At least four Norris residents have submitted requests to City Manager Scott Hackler to be considered for the vacant position on the City Council, which the council is expected to fill this coming Monday night (Nov. 8).
Hackler said that as of late Monday afternoon, the people seeking the council spot included:
• Chris Lawson of Hickory Trail, a businessman who now serves as a member of the Norris Recreation Commission.
• Robert Sain of Scruggs Cemetery Lane, a lawyer, who is not now a member of any city boards or commissions.

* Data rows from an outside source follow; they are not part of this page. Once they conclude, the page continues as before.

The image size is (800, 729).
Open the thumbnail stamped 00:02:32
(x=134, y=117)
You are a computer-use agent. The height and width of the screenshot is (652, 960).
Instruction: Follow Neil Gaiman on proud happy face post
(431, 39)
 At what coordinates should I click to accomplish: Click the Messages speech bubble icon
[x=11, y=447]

• Margueritte Wilson of Reservoir Hill Road, a retired state forester who serves on the Norris Water Commission, and is the Water Commission’s representative on the Norris Watershed Board.

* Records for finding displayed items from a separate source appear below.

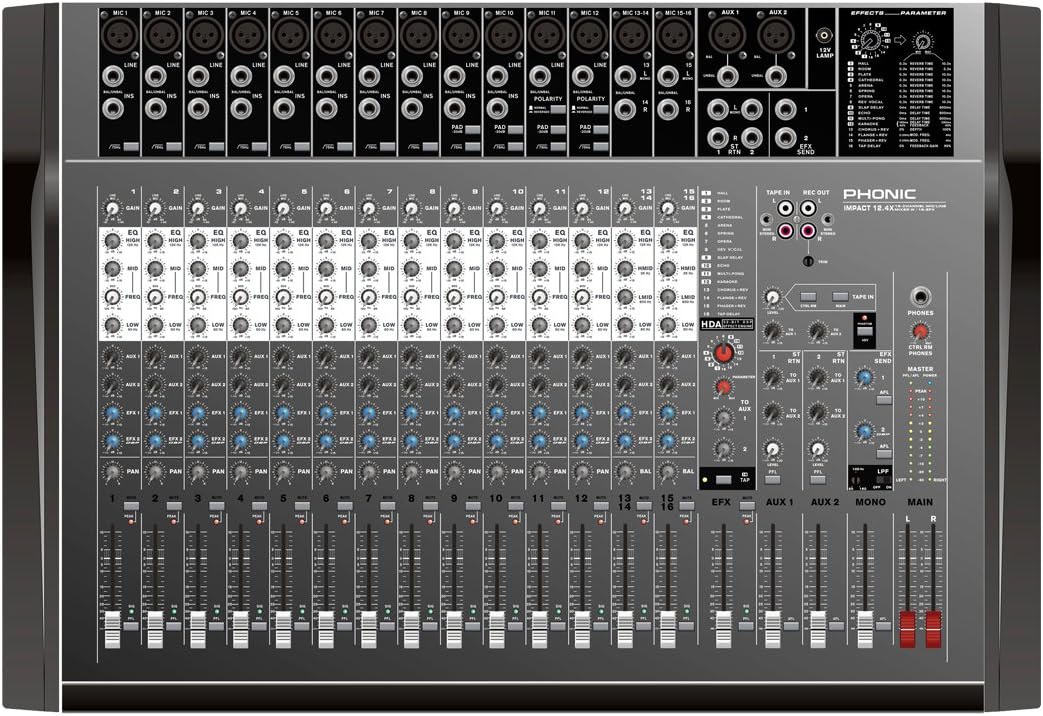1043x716 pixels.
Task: Select the AUX 1 knob on channel 3
Action: click(x=200, y=356)
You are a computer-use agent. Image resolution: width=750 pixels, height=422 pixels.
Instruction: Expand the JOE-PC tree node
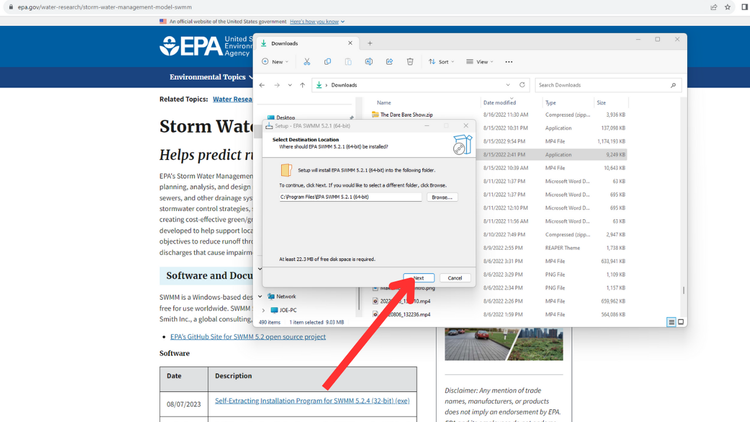click(x=263, y=310)
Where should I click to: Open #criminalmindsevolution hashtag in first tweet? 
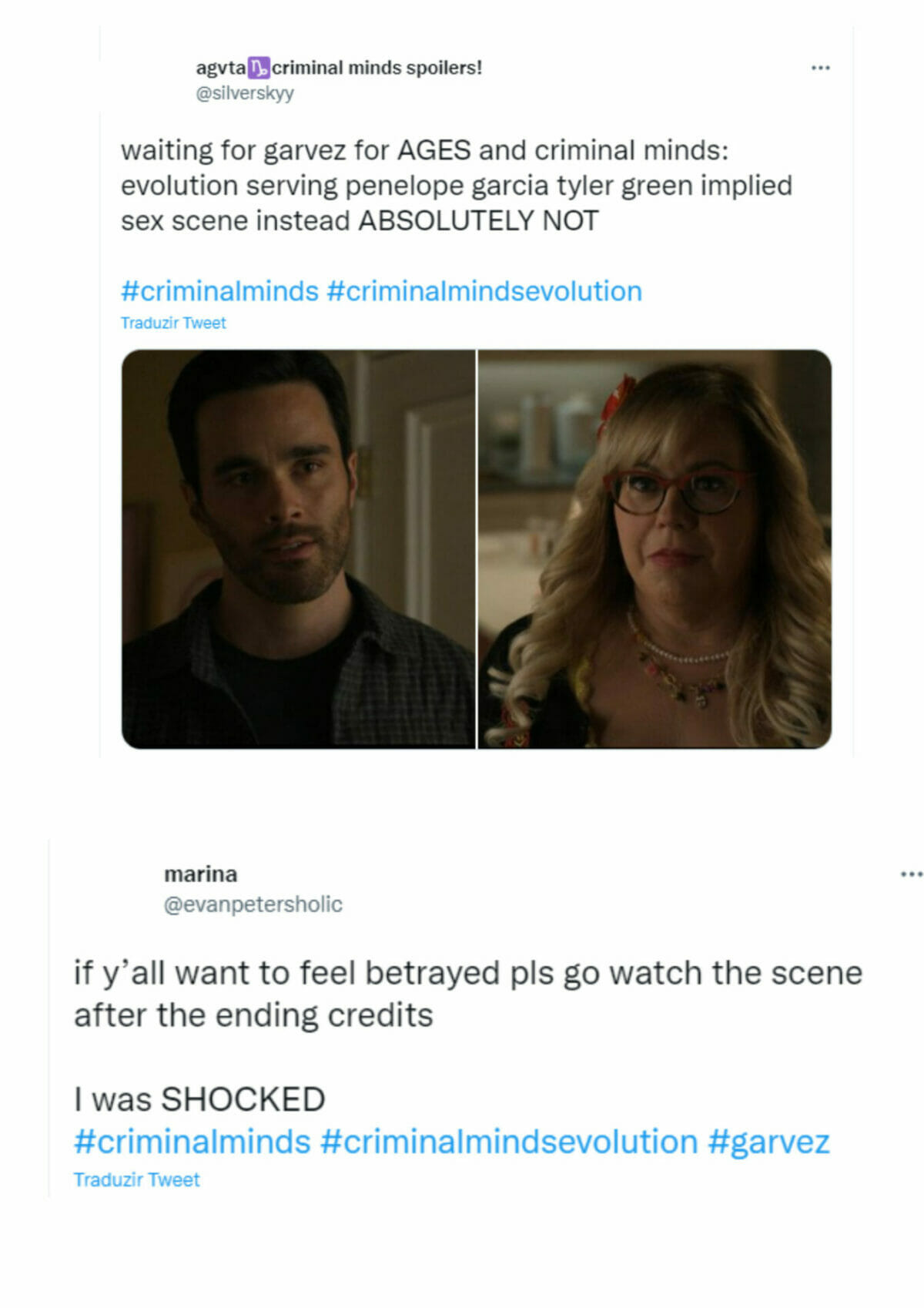(484, 291)
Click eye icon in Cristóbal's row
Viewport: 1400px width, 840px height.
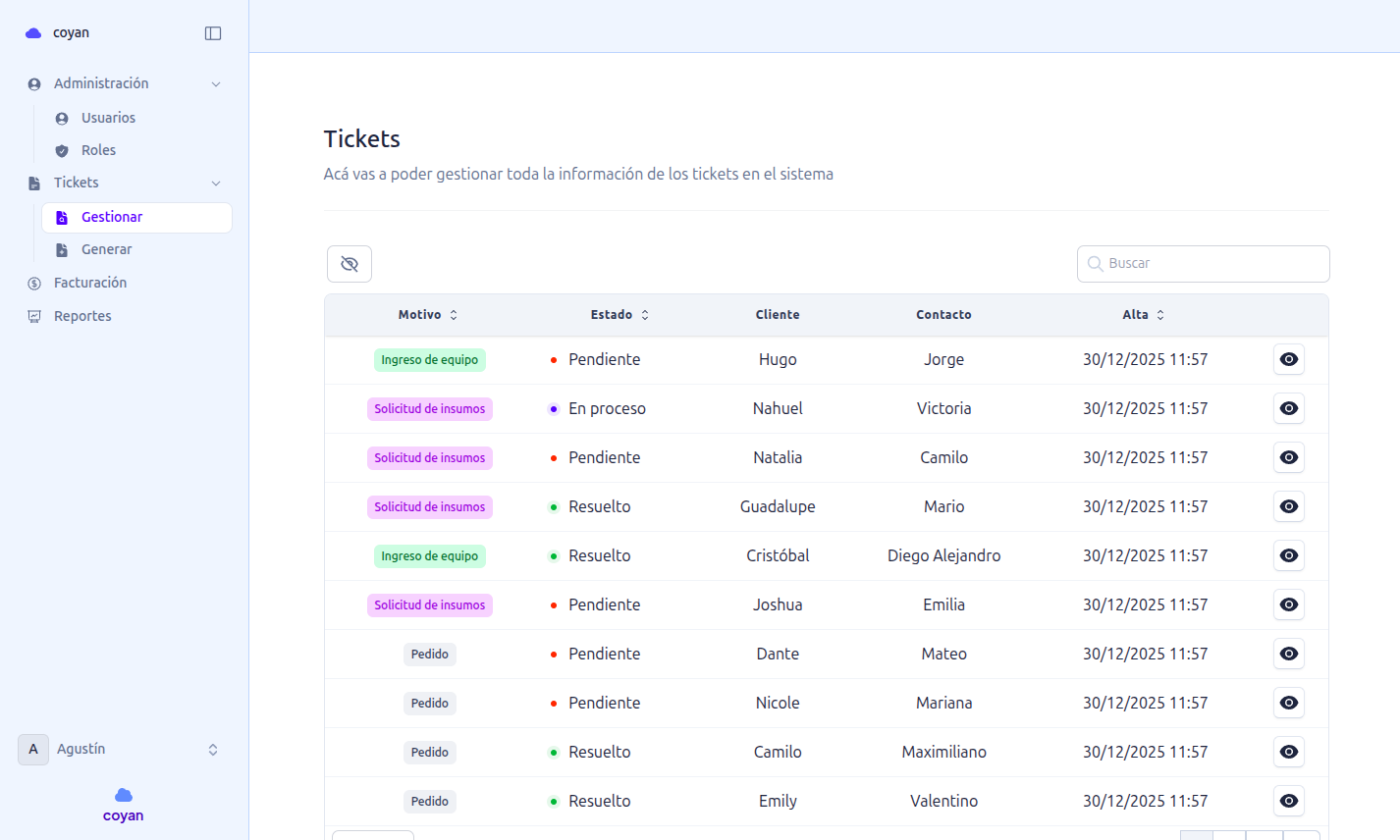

• And Chuck Nicholson of Pine Place, a retired TVA employee who serves now as chair of the Norris Tree Commission.
Nicholson was outspoken in his opposition to the city manager’s decision this past summer to cut down the diseased historic elm tree in the Norris Commons.
Whomever is chosen – by a majority vote of the current four members of the council – will fill out the remainder of the two-year council term of Jill Holland Ryan, who was elected in November 2020, but resigned her position on Sept. 28.
Ryan submitted an email resignation to Hackler saying that she was moving out of the city, which would make her ineligible to continue serving as a council member.
The council formally accepted her resignation during its Oct. 11 regular meeting, and directed that Hackler begin the process to replace her. The person chosen to succeed her would serve until the next city election, in November 2022.
Ryan’s brief tenure on the council was somewhat stormy, as she clashed with Mayor Chris Mitchell and some other council members on certain issues, including the removal of the oak tree and a proposal from resident George Miceli that the city purchase the downtown business complex that includes Archer’s market and the post office.
She opposed cutting down the rotting tree, which Hackler chose to remove for safety reasons. She initially voiced approval for Miceli’s idea of having the city purchase the downtown buildings rather than to allow a private investor to buy them from their current owner.
Ryan, who teaches English at a high school in Knox County, is a Norris native who moved back to the city in 2018 with the specific purpose of running for City Council, she has said.
She came in second in the race for the five open council seats, among six candidates, in the 2021 city election, behind William “Will” Grinder.
Ryan was disappointed early on that she was not chosen by the rest of the council to serve as vice mayor based on her second-place finish in the balloting. On a split vote, the council declined to choose Ryan as vice mayor, and Grinder, who led all candidates in the vote, as mayor, which has been something of a tradition in Norris.
Instead, Mitchell, who came in a close third in the balloting, was chosen on a 3-2 vote to continue as mayor, and Councilman Bill Grieve, the fourth-place finisher, was selected as vice mayor.